**Dataset entries**.

- - -

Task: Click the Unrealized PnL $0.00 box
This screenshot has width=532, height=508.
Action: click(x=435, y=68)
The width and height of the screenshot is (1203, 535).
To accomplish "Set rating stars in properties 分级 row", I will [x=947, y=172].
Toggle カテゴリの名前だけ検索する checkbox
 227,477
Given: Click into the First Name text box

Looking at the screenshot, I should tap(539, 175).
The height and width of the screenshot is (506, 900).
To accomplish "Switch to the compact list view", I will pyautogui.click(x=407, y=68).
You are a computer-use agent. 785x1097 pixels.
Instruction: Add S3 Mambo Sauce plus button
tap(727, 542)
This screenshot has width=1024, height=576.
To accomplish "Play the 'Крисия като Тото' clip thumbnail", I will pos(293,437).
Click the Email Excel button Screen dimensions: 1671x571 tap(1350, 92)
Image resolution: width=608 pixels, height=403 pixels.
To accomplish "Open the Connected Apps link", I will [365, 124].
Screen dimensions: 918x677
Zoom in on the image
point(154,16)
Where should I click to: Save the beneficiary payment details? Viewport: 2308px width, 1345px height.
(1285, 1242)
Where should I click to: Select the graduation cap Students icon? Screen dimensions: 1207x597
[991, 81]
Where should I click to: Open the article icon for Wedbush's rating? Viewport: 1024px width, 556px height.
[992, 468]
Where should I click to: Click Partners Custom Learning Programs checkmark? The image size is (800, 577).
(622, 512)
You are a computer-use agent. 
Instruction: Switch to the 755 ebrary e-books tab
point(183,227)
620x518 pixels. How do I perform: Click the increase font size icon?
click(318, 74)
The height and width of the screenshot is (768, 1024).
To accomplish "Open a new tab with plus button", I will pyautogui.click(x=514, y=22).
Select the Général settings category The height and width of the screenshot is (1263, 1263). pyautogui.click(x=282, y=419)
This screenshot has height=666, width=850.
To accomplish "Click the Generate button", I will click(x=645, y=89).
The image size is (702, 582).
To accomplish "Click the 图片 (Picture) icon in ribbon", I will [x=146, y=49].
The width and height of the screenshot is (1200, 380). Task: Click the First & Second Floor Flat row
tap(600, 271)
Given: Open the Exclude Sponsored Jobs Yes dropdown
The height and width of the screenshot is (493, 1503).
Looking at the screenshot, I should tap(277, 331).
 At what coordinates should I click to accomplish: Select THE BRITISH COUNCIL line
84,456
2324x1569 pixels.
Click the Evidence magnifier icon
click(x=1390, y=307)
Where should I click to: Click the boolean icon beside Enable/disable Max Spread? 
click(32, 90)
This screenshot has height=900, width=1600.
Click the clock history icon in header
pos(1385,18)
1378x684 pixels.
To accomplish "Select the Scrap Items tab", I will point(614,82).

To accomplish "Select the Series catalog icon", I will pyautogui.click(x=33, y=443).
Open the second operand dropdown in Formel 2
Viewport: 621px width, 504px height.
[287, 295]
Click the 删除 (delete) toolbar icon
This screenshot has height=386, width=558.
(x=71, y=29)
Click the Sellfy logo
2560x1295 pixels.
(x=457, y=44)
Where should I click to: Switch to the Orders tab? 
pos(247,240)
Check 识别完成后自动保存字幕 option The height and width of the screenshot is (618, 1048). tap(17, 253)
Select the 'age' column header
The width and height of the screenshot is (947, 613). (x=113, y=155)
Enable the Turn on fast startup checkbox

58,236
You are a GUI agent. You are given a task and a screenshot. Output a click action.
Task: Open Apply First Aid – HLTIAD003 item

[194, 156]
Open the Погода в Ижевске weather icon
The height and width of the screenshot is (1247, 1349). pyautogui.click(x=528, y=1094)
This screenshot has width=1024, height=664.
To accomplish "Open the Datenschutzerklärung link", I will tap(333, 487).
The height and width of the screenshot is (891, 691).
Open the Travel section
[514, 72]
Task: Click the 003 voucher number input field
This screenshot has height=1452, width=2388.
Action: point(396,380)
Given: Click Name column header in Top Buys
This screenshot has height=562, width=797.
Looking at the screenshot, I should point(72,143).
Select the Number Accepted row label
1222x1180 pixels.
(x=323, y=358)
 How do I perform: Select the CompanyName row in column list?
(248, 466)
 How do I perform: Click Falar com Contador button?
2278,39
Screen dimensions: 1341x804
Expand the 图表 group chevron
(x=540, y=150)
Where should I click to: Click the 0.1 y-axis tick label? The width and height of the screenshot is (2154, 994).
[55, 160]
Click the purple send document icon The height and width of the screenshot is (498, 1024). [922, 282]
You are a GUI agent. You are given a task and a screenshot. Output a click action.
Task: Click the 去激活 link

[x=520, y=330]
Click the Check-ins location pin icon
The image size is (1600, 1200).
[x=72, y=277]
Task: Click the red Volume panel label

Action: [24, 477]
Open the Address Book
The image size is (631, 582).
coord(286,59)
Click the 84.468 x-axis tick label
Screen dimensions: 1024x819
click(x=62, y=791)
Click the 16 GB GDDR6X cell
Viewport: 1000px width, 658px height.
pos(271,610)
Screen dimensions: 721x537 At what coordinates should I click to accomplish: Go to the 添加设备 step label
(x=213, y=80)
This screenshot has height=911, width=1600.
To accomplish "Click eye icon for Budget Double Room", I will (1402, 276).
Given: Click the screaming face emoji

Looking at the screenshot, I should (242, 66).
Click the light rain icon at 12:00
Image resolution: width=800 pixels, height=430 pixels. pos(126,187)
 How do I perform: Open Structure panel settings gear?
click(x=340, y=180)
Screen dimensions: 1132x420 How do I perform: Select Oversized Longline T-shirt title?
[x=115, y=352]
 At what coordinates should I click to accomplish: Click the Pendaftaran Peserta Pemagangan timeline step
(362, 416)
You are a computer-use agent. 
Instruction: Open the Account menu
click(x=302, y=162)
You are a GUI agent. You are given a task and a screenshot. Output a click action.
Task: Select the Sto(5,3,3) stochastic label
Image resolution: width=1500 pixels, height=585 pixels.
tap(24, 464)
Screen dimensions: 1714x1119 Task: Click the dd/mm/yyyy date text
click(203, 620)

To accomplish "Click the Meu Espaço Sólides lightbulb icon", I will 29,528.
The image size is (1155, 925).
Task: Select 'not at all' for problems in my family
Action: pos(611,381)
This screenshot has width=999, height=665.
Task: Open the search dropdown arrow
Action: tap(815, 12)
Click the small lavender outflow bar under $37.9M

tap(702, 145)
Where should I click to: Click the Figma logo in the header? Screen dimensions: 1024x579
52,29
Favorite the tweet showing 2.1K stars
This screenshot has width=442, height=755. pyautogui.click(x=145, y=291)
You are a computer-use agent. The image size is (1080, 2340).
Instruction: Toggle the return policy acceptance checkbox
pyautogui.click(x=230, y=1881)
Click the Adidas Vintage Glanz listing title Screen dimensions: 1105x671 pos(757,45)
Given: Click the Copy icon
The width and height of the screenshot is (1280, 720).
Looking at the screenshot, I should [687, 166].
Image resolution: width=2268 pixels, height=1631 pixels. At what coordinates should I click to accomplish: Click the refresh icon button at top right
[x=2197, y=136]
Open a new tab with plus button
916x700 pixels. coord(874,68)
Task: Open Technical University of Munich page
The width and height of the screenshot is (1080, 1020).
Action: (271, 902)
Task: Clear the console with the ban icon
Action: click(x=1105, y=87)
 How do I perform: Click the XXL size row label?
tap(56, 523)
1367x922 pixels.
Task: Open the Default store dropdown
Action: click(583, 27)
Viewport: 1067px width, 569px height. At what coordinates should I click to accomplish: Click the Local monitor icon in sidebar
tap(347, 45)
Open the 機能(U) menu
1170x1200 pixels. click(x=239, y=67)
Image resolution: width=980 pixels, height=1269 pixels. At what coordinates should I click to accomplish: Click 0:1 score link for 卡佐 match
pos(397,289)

- - -

**What you should do**. Please repeat all the records above exactly as they appear.

**Answer to this problem**.
Task: Click the Unrealized PnL $0.00 box
This screenshot has width=532, height=508.
Action: click(x=435, y=68)
The width and height of the screenshot is (1203, 535).
To accomplish "Set rating stars in properties 分级 row", I will [x=947, y=172].
Toggle カテゴリの名前だけ検索する checkbox
 227,477
Given: Click into the First Name text box

Looking at the screenshot, I should tap(539, 175).
The height and width of the screenshot is (506, 900).
To accomplish "Switch to the compact list view", I will pyautogui.click(x=407, y=68).
You are a computer-use agent. 785x1097 pixels.
Instruction: Add S3 Mambo Sauce plus button
tap(727, 542)
This screenshot has width=1024, height=576.
To accomplish "Play the 'Крисия като Тото' clip thumbnail", I will pos(293,437).
Click the Email Excel button Screen dimensions: 1671x571 tap(1350, 92)
Image resolution: width=608 pixels, height=403 pixels.
To accomplish "Open the Connected Apps link", I will [365, 124].
Screen dimensions: 918x677
Zoom in on the image
point(154,16)
Where should I click to: Save the beneficiary payment details? Viewport: 2308px width, 1345px height.
(1285, 1242)
Where should I click to: Select the graduation cap Students icon? Screen dimensions: 1207x597
[991, 81]
Where should I click to: Open the article icon for Wedbush's rating? Viewport: 1024px width, 556px height.
[992, 468]
Where should I click to: Click Partners Custom Learning Programs checkmark? The image size is (800, 577).
(622, 512)
You are a computer-use agent. 
Instruction: Switch to the 755 ebrary e-books tab
point(183,227)
620x518 pixels. How do I perform: Click the increase font size icon?
click(318, 74)
The height and width of the screenshot is (768, 1024).
To accomplish "Open a new tab with plus button", I will pyautogui.click(x=514, y=22).
Select the Général settings category The height and width of the screenshot is (1263, 1263). pyautogui.click(x=282, y=419)
This screenshot has height=666, width=850.
To accomplish "Click the Generate button", I will click(x=645, y=89).
The image size is (702, 582).
To accomplish "Click the 图片 (Picture) icon in ribbon", I will [x=146, y=49].
The width and height of the screenshot is (1200, 380). Task: Click the First & Second Floor Flat row
tap(600, 271)
Given: Open the Exclude Sponsored Jobs Yes dropdown
The height and width of the screenshot is (493, 1503).
Looking at the screenshot, I should tap(277, 331).
 At what coordinates should I click to accomplish: Select THE BRITISH COUNCIL line
84,456
2324x1569 pixels.
Click the Evidence magnifier icon
click(x=1390, y=307)
Where should I click to: Click the boolean icon beside Enable/disable Max Spread? 
click(32, 90)
This screenshot has height=900, width=1600.
Click the clock history icon in header
pos(1385,18)
1378x684 pixels.
To accomplish "Select the Scrap Items tab", I will point(614,82).

To accomplish "Select the Series catalog icon", I will pyautogui.click(x=33, y=443).
Open the second operand dropdown in Formel 2
Viewport: 621px width, 504px height.
[287, 295]
Click the 删除 (delete) toolbar icon
This screenshot has height=386, width=558.
(x=71, y=29)
Click the Sellfy logo
2560x1295 pixels.
(x=457, y=44)
Where should I click to: Switch to the Orders tab? 
pos(247,240)
Check 识别完成后自动保存字幕 option The height and width of the screenshot is (618, 1048). tap(17, 253)
Select the 'age' column header
The width and height of the screenshot is (947, 613). (x=113, y=155)
Enable the Turn on fast startup checkbox

58,236
You are a GUI agent. You are given a task and a screenshot. Output a click action.
Task: Open Apply First Aid – HLTIAD003 item

[194, 156]
Open the Погода в Ижевске weather icon
The height and width of the screenshot is (1247, 1349). pyautogui.click(x=528, y=1094)
This screenshot has width=1024, height=664.
To accomplish "Open the Datenschutzerklärung link", I will tap(333, 487).
The height and width of the screenshot is (891, 691).
Open the Travel section
[514, 72]
Task: Click the 003 voucher number input field
This screenshot has height=1452, width=2388.
Action: point(396,380)
Given: Click Name column header in Top Buys
This screenshot has height=562, width=797.
Looking at the screenshot, I should point(72,143).
Select the Number Accepted row label
1222x1180 pixels.
(x=323, y=358)
 How do I perform: Select the CompanyName row in column list?
(248, 466)
 How do I perform: Click Falar com Contador button?
2278,39
Screen dimensions: 1341x804
Expand the 图表 group chevron
(x=540, y=150)
Where should I click to: Click the 0.1 y-axis tick label? The width and height of the screenshot is (2154, 994).
[55, 160]
Click the purple send document icon The height and width of the screenshot is (498, 1024). [922, 282]
You are a GUI agent. You are given a task and a screenshot. Output a click action.
Task: Click the 去激活 link

[x=520, y=330]
Click the Check-ins location pin icon
The image size is (1600, 1200).
[x=72, y=277]
Task: Click the red Volume panel label

Action: [24, 477]
Open the Address Book
The image size is (631, 582).
coord(286,59)
Click the 84.468 x-axis tick label
Screen dimensions: 1024x819
click(x=62, y=791)
Click the 16 GB GDDR6X cell
Viewport: 1000px width, 658px height.
pos(271,610)
Screen dimensions: 721x537 At what coordinates should I click to accomplish: Go to the 添加设备 step label
(x=213, y=80)
This screenshot has height=911, width=1600.
To accomplish "Click eye icon for Budget Double Room", I will (1402, 276).
Given: Click the screaming face emoji

Looking at the screenshot, I should (242, 66).
Click the light rain icon at 12:00
Image resolution: width=800 pixels, height=430 pixels. pos(126,187)
 How do I perform: Open Structure panel settings gear?
click(x=340, y=180)
Screen dimensions: 1132x420 How do I perform: Select Oversized Longline T-shirt title?
[x=115, y=352]
 At what coordinates should I click to accomplish: Click the Pendaftaran Peserta Pemagangan timeline step
(362, 416)
You are a computer-use agent. 
Instruction: Open the Account menu
click(x=302, y=162)
You are a GUI agent. You are given a task and a screenshot. Output a click action.
Task: Select the Sto(5,3,3) stochastic label
Image resolution: width=1500 pixels, height=585 pixels.
tap(24, 464)
Screen dimensions: 1714x1119 Task: Click the dd/mm/yyyy date text
click(203, 620)

To accomplish "Click the Meu Espaço Sólides lightbulb icon", I will 29,528.
The image size is (1155, 925).
Task: Select 'not at all' for problems in my family
Action: pos(611,381)
This screenshot has width=999, height=665.
Task: Open the search dropdown arrow
Action: tap(815, 12)
Click the small lavender outflow bar under $37.9M

tap(702, 145)
Where should I click to: Click the Figma logo in the header? Screen dimensions: 1024x579
52,29
Favorite the tweet showing 2.1K stars
This screenshot has width=442, height=755. pyautogui.click(x=145, y=291)
You are a computer-use agent. The image size is (1080, 2340).
Instruction: Toggle the return policy acceptance checkbox
pyautogui.click(x=230, y=1881)
Click the Adidas Vintage Glanz listing title Screen dimensions: 1105x671 pos(757,45)
Given: Click the Copy icon
The width and height of the screenshot is (1280, 720).
Looking at the screenshot, I should [687, 166].
Image resolution: width=2268 pixels, height=1631 pixels. At what coordinates should I click to accomplish: Click the refresh icon button at top right
[x=2197, y=136]
Open a new tab with plus button
916x700 pixels. coord(874,68)
Task: Open Technical University of Munich page
The width and height of the screenshot is (1080, 1020).
Action: (271, 902)
Task: Clear the console with the ban icon
Action: click(x=1105, y=87)
 How do I perform: Click the XXL size row label?
tap(56, 523)
1367x922 pixels.
Task: Open the Default store dropdown
Action: click(583, 27)
Viewport: 1067px width, 569px height. At what coordinates should I click to accomplish: Click the Local monitor icon in sidebar
tap(347, 45)
Open the 機能(U) menu
1170x1200 pixels. click(x=239, y=67)
Image resolution: width=980 pixels, height=1269 pixels. At what coordinates should I click to accomplish: Click 0:1 score link for 卡佐 match
pos(397,289)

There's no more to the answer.